# Irritating Windows!!



## user1007 (Sep 23, 2009)

What browser are you using? You do not have to use Safari or Internet Explorer. Try downloading Firefox. It is free. Some like Chrome. 

There should be a bar on the top of your screen, for the browser you are using, where you can block pop ups windows.


----------



## Eric VB (Dec 31, 2009)

IE8

I have been all over the options trying to find the check box. I don't even know what to look for...preview pane gets me Outlook, mouse hover gets me some automatic program...what is it called when I hover my pointer over a file or thread and it pukes info ontop of what I am trying to read??

Eric


----------



## seawiz (Feb 22, 2010)

I'm really not sure what preview boxes you're referring to, and I've used IE on computers before (and still do). However, I recommend Firefox. You should just switch.


----------



## Eric VB (Dec 31, 2009)

I attached a screen shot. :thumbsup:

Eric


----------



## Scuba_Dave (Jan 16, 2009)

Thats not a pop-up..a preview like you said
Thats a summary of the thread you have the mouse hovering over

Safari, Chrome & Firefox do not show the preview

Is your PC a Dell ?


----------



## brons2 (Jan 25, 2010)

Scuba_Dave said:


> Thats not a pop-up..a preview like you said
> Thats a summary of the thread you have the mouse hovering over
> 
> Safari, Chrome & Firefox do not show the preview
> ...


I'm using Firefox on Linux to type this and the hover-over feature works for me, so I don't think your assessment is correct. 

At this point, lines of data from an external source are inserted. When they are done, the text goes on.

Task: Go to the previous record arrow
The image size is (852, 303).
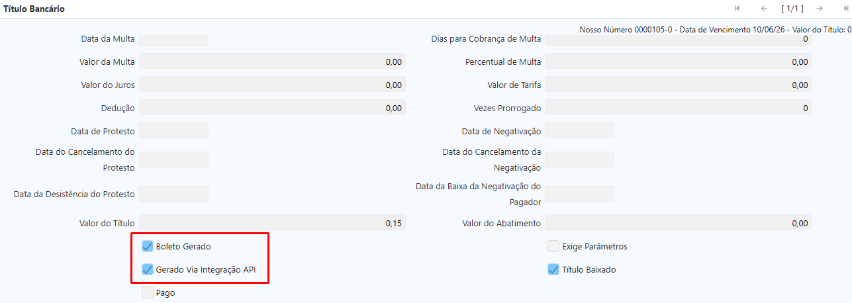Action: (764, 9)
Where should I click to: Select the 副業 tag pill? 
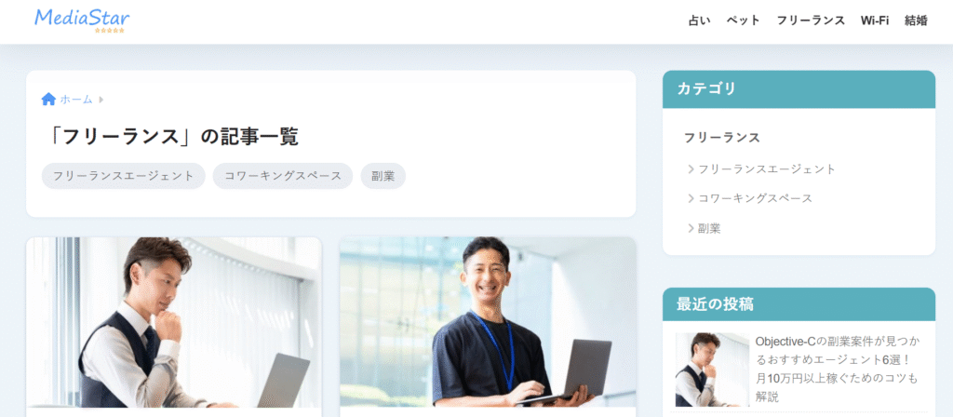[x=383, y=176]
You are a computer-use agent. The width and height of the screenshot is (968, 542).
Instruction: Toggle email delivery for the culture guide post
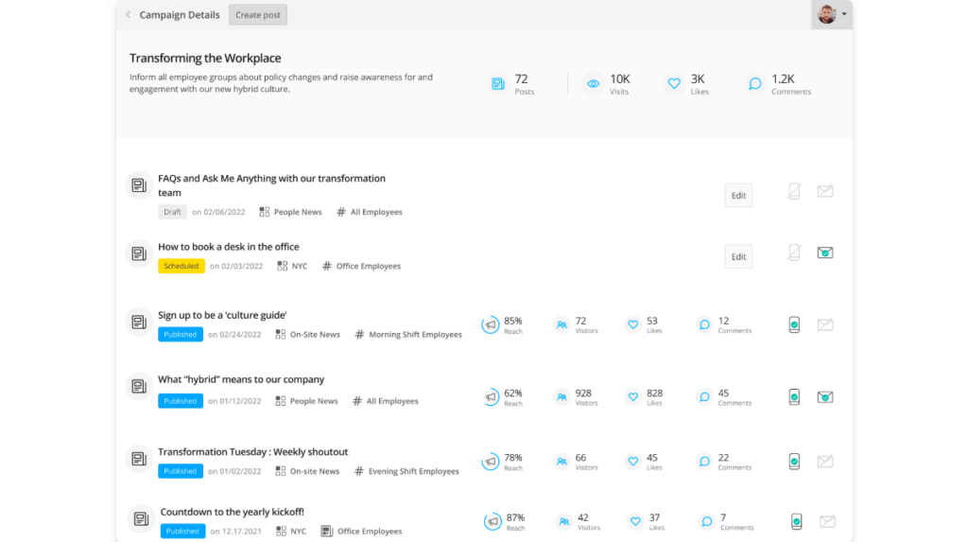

I like it, but to each his own I guess.


----------



## Scuba_Dave (Jan 16, 2009)

Your right, I'm sure windows & Linux are the same :whistling2:


----------



## brons2 (Jan 25, 2010)

I just tried it on my Vista (SP2) box on Firefox 3.5.8 and I was able to see the preview when hovering over links there also. You stated in your previous post that Firefox did not have that capability. So far, as far as I can tell, it does.

Anyways...

I'm guessing one of the reasons that the OP doesn't like the feature is that he's using a lower resolution and it takes up too much of his screen. My Vista box is hooked to a 22" widescreen at 1680x1050 and the preview box is very small, hardly obtrusive at all.


----------



## brons2 (Jan 25, 2010)

I attached an example that I took with the snipping tool in Vista.


----------



## Scuba_Dave (Jan 16, 2009)

brons2 said:


> You stated in your previous post that Firefox did not have that capability


I never stated that it didn't have the capability, merely pointed out that on my PC (also Vista) it was not showing up under those browsers
I've looked around & haven't seen anything that turns it off or on

You have Vista & Firefox & it's "ON"...3.5.8
I have Vista & Firefox & it's "OFF"...3.5.8 (3.6 is out)
I don't use Firefox that much
So it seems its an add-on or setting in the browser....not Vista


----------



## brons2 (Jan 25, 2010)

When I tried it on IE in Vista the previews did not appear until I logged into the site. However, I didn't test it extensively or anything. I did look for a setting on this site that was related to the previews but I didn't find one. Oh well, it's time for me to go home anyways.

P.S.: yes I know FF 3.6 is out but an add-on that I use for work is not yet compatible with 3.6.


----------



## Scuba_Dave (Jan 16, 2009)

OK, that narrows it down
I just checked & logged out the previews do not show up on IE & Firefox
So maybe its the VBulletin software
I know they aren't showing up on Craigslist


----------



## Fox (Mar 1, 2010)

Unfortunately that's a 'feature' for registered members of the forum. You'll notice that even if you're not logged in, if you hover over a username of the last poster to the right, you'll still get these windows. (Officially called 'tooltips' I believe.)

Be it ActiveX, JavaScript or some other programming language that is permitting these issues is beyond me at the moment (I really can't do that much research into it) but attempting to disable this would require one of two routes:

1. Disable that language on this page, likely crippling much of the page itself as well

2. A custom-written css styling sheet, or something similar that would require commissioning a programmer

Sadly, I didn't notice these until they were just pointed out to me...


----------



## cellophane (Sep 29, 2009)

if you are using firefox you can look into a greasemonkey or stylish script to remove them without crippling the page itself. i personally can't write it for you but i can't imagine the coding is that difficult.

if it helps - they only show up for me if i hover over a link. i usually click pretty quickly so i don't notice them.


----------



## Fox (Mar 1, 2010)

Greasemonkey is a great add-on.


----------



## steve771 (Jul 5, 2007)

I'm wondering if the real annoyance he's referring to is "vibrant". It's an ad scheme designed to elude most (if not all) pop up blockers. If that's the problem, google vibrant ads for some suggestions.


----------



## redrover (Oct 24, 2009)

Eric VB said:


> I attached a screen shot. :thumbsup:
> 
> Eric


Just don't mouse around them. I love them to preview if the topic appears interesting.


----------